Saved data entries
⁂
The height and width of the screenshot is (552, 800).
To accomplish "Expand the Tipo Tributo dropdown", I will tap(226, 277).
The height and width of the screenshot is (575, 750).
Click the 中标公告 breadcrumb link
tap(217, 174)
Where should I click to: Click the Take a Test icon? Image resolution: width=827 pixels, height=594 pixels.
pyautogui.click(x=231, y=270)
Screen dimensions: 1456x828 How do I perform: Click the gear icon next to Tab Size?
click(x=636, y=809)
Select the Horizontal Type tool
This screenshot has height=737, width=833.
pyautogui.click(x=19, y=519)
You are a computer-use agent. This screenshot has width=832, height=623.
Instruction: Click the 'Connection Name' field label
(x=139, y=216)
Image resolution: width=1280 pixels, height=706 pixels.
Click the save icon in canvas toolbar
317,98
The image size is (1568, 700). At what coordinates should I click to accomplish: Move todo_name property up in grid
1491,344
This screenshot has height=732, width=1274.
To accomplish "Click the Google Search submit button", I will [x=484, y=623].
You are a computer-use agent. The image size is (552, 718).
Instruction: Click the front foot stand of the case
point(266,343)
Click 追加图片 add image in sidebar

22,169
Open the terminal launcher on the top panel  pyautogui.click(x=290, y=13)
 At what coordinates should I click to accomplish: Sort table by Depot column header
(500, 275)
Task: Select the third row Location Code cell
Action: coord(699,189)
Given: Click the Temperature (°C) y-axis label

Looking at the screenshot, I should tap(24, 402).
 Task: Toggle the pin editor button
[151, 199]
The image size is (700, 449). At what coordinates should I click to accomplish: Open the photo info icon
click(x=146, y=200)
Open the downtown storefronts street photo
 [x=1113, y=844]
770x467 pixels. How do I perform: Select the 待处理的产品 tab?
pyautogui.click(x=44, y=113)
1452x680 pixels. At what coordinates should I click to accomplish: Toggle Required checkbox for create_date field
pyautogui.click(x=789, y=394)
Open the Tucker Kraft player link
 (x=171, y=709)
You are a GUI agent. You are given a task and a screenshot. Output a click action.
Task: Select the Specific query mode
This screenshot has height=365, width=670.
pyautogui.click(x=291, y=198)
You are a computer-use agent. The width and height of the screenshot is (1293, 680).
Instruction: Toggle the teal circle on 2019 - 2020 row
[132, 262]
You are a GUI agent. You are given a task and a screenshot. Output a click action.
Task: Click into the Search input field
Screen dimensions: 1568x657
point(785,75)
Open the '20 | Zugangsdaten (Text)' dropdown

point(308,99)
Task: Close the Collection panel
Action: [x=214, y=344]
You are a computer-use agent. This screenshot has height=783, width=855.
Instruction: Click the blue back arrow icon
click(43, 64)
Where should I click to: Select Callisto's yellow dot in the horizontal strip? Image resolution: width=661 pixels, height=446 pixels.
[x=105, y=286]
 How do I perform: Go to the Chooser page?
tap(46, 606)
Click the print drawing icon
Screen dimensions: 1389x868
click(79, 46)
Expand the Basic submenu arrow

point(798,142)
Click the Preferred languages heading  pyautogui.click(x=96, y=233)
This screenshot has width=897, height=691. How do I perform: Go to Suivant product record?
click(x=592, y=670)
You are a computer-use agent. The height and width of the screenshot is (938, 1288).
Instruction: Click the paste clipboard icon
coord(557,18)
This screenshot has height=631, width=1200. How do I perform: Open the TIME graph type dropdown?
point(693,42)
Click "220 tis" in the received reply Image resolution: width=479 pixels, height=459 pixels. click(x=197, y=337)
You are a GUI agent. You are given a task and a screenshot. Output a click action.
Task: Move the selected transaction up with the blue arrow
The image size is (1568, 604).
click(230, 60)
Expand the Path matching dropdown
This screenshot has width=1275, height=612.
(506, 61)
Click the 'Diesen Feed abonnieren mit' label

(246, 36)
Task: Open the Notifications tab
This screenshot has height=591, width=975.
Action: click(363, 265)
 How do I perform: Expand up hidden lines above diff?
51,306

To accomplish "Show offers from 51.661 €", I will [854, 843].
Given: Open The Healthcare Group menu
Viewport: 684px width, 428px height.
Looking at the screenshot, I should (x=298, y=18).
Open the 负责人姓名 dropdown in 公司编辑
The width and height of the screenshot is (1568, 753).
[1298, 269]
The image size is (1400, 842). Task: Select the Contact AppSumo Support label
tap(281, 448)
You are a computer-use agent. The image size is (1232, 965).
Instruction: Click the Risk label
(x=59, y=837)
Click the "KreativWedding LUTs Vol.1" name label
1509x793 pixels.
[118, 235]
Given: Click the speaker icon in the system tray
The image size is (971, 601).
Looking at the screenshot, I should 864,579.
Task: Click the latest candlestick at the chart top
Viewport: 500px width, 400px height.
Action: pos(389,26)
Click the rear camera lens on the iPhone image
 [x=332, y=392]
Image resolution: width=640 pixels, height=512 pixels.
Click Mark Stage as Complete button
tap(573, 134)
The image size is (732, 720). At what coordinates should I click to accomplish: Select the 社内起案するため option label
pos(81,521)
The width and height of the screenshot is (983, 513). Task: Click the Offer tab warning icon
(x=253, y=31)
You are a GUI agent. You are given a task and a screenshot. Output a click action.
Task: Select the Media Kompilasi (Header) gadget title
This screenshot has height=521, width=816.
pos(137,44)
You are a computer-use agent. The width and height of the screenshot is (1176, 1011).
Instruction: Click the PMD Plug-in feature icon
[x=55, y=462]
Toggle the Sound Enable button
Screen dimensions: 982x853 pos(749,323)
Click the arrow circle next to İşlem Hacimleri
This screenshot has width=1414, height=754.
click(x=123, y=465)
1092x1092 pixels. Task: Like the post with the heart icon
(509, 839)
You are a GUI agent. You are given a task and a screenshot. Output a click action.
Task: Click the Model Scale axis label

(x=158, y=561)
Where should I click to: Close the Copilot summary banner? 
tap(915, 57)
⁂
**Exercise prompt:** Using the records above, report each line that contains the word "will" by copying it.

**Written reply:**
To accomplish "Expand the Tipo Tributo dropdown", I will tap(226, 277).
To accomplish "Click the Google Search submit button", I will [x=484, y=623].
To accomplish "Show offers from 51.661 €", I will [854, 843].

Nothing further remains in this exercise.